Entries on target coordinates
****************************************

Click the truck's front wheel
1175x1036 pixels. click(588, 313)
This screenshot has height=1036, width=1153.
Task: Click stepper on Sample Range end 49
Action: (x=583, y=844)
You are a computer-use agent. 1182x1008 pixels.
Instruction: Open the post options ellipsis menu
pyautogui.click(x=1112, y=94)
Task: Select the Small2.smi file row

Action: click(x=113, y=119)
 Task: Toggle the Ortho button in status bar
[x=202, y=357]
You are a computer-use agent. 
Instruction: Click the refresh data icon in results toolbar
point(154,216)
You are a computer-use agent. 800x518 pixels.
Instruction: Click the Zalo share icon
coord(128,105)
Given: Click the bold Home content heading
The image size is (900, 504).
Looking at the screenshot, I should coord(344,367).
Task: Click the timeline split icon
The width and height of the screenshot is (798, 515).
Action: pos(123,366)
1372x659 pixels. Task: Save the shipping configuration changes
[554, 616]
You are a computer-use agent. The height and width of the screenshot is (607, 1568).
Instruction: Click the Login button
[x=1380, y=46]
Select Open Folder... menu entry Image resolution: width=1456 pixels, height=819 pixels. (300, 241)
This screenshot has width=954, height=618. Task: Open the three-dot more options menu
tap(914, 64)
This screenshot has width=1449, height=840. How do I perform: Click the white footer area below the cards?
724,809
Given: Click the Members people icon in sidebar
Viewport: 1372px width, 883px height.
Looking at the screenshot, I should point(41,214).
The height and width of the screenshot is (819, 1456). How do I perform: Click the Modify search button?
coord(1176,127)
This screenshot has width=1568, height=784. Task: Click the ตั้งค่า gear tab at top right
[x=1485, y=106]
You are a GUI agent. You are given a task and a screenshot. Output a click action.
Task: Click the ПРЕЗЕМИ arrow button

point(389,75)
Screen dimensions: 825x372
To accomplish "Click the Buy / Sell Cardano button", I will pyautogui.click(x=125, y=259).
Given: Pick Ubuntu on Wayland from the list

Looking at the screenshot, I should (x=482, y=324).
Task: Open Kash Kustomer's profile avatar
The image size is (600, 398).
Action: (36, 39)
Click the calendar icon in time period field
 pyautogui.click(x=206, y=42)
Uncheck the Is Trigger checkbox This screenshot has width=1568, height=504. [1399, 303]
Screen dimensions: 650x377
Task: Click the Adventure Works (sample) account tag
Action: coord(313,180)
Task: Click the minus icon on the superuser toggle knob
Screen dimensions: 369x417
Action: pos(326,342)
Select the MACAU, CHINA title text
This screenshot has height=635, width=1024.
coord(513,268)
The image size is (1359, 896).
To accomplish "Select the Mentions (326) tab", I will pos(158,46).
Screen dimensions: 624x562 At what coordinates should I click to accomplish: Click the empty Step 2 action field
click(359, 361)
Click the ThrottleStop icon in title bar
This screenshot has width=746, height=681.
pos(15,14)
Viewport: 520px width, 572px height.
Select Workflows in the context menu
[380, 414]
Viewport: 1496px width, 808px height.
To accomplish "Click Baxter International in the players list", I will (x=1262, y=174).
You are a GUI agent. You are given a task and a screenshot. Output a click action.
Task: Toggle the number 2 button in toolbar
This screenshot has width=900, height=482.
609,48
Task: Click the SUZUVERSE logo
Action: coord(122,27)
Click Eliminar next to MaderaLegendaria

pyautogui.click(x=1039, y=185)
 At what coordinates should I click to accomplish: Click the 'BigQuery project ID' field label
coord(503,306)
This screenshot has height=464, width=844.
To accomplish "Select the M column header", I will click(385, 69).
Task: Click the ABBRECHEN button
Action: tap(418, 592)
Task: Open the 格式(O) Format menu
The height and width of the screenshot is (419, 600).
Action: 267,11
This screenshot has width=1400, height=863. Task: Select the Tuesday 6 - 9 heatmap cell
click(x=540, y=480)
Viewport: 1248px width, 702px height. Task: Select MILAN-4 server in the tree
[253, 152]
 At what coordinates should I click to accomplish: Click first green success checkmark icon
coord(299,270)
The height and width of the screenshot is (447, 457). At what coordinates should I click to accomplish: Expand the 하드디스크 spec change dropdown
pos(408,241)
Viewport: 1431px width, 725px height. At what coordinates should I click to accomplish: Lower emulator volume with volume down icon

****************************************

STATED EXERCISE
Reproduce every one of the records above word for word, with nothing changed.

SOLUTION TO THIS PROBLEM
Click the truck's front wheel
1175x1036 pixels. click(588, 313)
This screenshot has height=1036, width=1153.
Task: Click stepper on Sample Range end 49
Action: (x=583, y=844)
You are a computer-use agent. 1182x1008 pixels.
Instruction: Open the post options ellipsis menu
pyautogui.click(x=1112, y=94)
Task: Select the Small2.smi file row

Action: click(x=113, y=119)
 Task: Toggle the Ortho button in status bar
[x=202, y=357]
You are a computer-use agent. 
Instruction: Click the refresh data icon in results toolbar
point(154,216)
You are a computer-use agent. 800x518 pixels.
Instruction: Click the Zalo share icon
coord(128,105)
Given: Click the bold Home content heading
The image size is (900, 504).
Looking at the screenshot, I should coord(344,367).
Task: Click the timeline split icon
The width and height of the screenshot is (798, 515).
Action: pos(123,366)
1372x659 pixels. Task: Save the shipping configuration changes
[554, 616]
You are a computer-use agent. The height and width of the screenshot is (607, 1568).
Instruction: Click the Login button
[x=1380, y=46]
Select Open Folder... menu entry Image resolution: width=1456 pixels, height=819 pixels. (300, 241)
This screenshot has width=954, height=618. Task: Open the three-dot more options menu
tap(914, 64)
This screenshot has width=1449, height=840. How do I perform: Click the white footer area below the cards?
724,809
Given: Click the Members people icon in sidebar
Viewport: 1372px width, 883px height.
Looking at the screenshot, I should point(41,214).
The height and width of the screenshot is (819, 1456). How do I perform: Click the Modify search button?
coord(1176,127)
This screenshot has width=1568, height=784. Task: Click the ตั้งค่า gear tab at top right
[x=1485, y=106]
You are a GUI agent. You are given a task and a screenshot. Output a click action.
Task: Click the ПРЕЗЕМИ arrow button

point(389,75)
Screen dimensions: 825x372
To accomplish "Click the Buy / Sell Cardano button", I will pyautogui.click(x=125, y=259).
Given: Pick Ubuntu on Wayland from the list

Looking at the screenshot, I should (x=482, y=324).
Task: Open Kash Kustomer's profile avatar
The image size is (600, 398).
Action: (36, 39)
Click the calendar icon in time period field
 pyautogui.click(x=206, y=42)
Uncheck the Is Trigger checkbox This screenshot has width=1568, height=504. [1399, 303]
Screen dimensions: 650x377
Task: Click the Adventure Works (sample) account tag
Action: coord(313,180)
Task: Click the minus icon on the superuser toggle knob
Screen dimensions: 369x417
Action: pos(326,342)
Select the MACAU, CHINA title text
This screenshot has height=635, width=1024.
coord(513,268)
The image size is (1359, 896).
To accomplish "Select the Mentions (326) tab", I will pos(158,46).
Screen dimensions: 624x562 At what coordinates should I click to accomplish: Click the empty Step 2 action field
click(359, 361)
Click the ThrottleStop icon in title bar
This screenshot has width=746, height=681.
pos(15,14)
Viewport: 520px width, 572px height.
Select Workflows in the context menu
[380, 414]
Viewport: 1496px width, 808px height.
To accomplish "Click Baxter International in the players list", I will (x=1262, y=174).
You are a GUI agent. You are given a task and a screenshot. Output a click action.
Task: Toggle the number 2 button in toolbar
This screenshot has width=900, height=482.
609,48
Task: Click the SUZUVERSE logo
Action: coord(122,27)
Click Eliminar next to MaderaLegendaria

pyautogui.click(x=1039, y=185)
 At what coordinates should I click to accomplish: Click the 'BigQuery project ID' field label
coord(503,306)
This screenshot has height=464, width=844.
To accomplish "Select the M column header", I will click(385, 69).
Task: Click the ABBRECHEN button
Action: tap(418, 592)
Task: Open the 格式(O) Format menu
The height and width of the screenshot is (419, 600).
Action: 267,11
This screenshot has width=1400, height=863. Task: Select the Tuesday 6 - 9 heatmap cell
click(x=540, y=480)
Viewport: 1248px width, 702px height. Task: Select MILAN-4 server in the tree
[253, 152]
 At what coordinates should I click to accomplish: Click first green success checkmark icon
coord(299,270)
The height and width of the screenshot is (447, 457). At what coordinates should I click to accomplish: Expand the 하드디스크 spec change dropdown
pos(408,241)
Viewport: 1431px width, 725px height. At what coordinates should I click to accomplish: Lower emulator volume with volume down icon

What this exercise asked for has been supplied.